If you want to run the conversion from ODE to code from any directory, the easiest way is to set an alias: so, here we alias the ode.sh script. An alternative is to write out the path to it every time, or set a variable with the full path (the script loads other files so doesn’t work if copied without the others). Here we assume that the repository clone lies in your $HOME directory.

alias ode.sh='~/RPN-derivative/sh/ode.sh'
ode.sh -C --maxima myModel.vf > myModel_gvf.c
[ -f myModel_gvf.c ] && gcc -shared -fPIC -O2 -o myModel.so myModel_gvf.c

Now you have a .c source file and a shared library .so file (unless the model has errors, or the model is too complex for this translation).

Summary

Here you can find code blocks for each storage format.

SBtab as TSV

This is a summary of the code in the previous section:

alias sbtab_to_vfgen='~/SBtabVFGEN/sbtab_to_vfgen'
alias ode.sh='~/RPN-derivative/sh/ode.sh'
./sbtab_to_vfgen *.tsv
ode.sh -C myModel.vf > myModel_gvf.c
ode.sh -R myModel.vf > myModel.R
[ -f myModel_gvf.c ] && gcc -shared -fPIC -O2 -o myModel.so myModel_gvf.c

SBtab as XLSX

Here the same procedure applies, but we alias sbtab_to_vfgen rather than copying it this time. Also, this time we use yacas to calculate the derivatives, rather than maxima. We create both C code and R code this time.

alias sbtab_to_vfgen='~/SBtabVFGEN/sbtab_to_vfgen'
alias ode.sh='~/RPN-derivative/sh/ode.sh'
./sbtab_to_vfgen myModel.xlsx
ode.sh -C --yacas myModel.vf > myModel_gvf.c
ode.sh -R --yacas myModel.vf > myModel.R
[ -f myModel_gvf.c ] && gcc -shared -fPIC -O2 -o myModel.so myModel_gvf.c

SBtab as ODS

We repeat the same procedure as with XLSX, but the model name is a variable, and the C compiler is whatever target cc links to:

modelName='myModel'
alias sbtab_to_vfgen='~/SBtabVFGEN/sbtab_to_vfgen'
alias ode.sh='~/RPN-derivative/sh/ode.sh'
./sbtab_to_vfgen ${modelName}.ods
ode.sh -C --yacas ${modelName}.vf > ${modelName}_gvf.c
ode.sh -R --yacas ${modelName}.vf > ${modelName}.R
[ -f ${modelName}_gvf.c ] && cc -shared -fPIC -O2 -o ${modelName}.so ${modelName}_gvf.c

Comments

Now you should have C sources and a shared library, or error messages about the SBtab content (if the files contain errors).

The simulator can use the shared library directly.
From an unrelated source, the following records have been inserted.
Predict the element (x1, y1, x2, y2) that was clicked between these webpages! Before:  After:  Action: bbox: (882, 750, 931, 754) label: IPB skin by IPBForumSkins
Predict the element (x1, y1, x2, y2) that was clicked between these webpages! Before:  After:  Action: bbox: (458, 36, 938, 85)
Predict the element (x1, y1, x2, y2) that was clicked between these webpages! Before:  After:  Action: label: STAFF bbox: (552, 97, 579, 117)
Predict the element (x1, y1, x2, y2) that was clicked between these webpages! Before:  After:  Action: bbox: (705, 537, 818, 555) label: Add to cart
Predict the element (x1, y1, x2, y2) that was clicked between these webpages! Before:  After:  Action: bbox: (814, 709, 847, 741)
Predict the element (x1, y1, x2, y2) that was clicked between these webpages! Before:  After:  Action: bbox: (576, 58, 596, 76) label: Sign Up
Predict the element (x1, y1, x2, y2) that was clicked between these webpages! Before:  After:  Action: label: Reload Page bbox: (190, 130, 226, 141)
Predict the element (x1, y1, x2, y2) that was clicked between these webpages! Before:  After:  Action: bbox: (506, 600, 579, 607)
But take into account that ${modelName}.so is machine specific and will not work if you copy it onto a completely different kind of machine (it may work if the two are similar enough).

Please take time to open and inspect the C sources and try to spot obvious mistakes.

RPN-derivative

The RPN-derivative package can also work without maxima or yacas, but needs to be compiled for this to work. Do this in the RPN-derivative’s root directory:

make
make test
sudo make install

If you get error messages about pkg-config not being found, install it (you are probably on MAC: brew install pkg-config). If you get error messages about missing directories, make them (mkdir /path/to/missing/directory).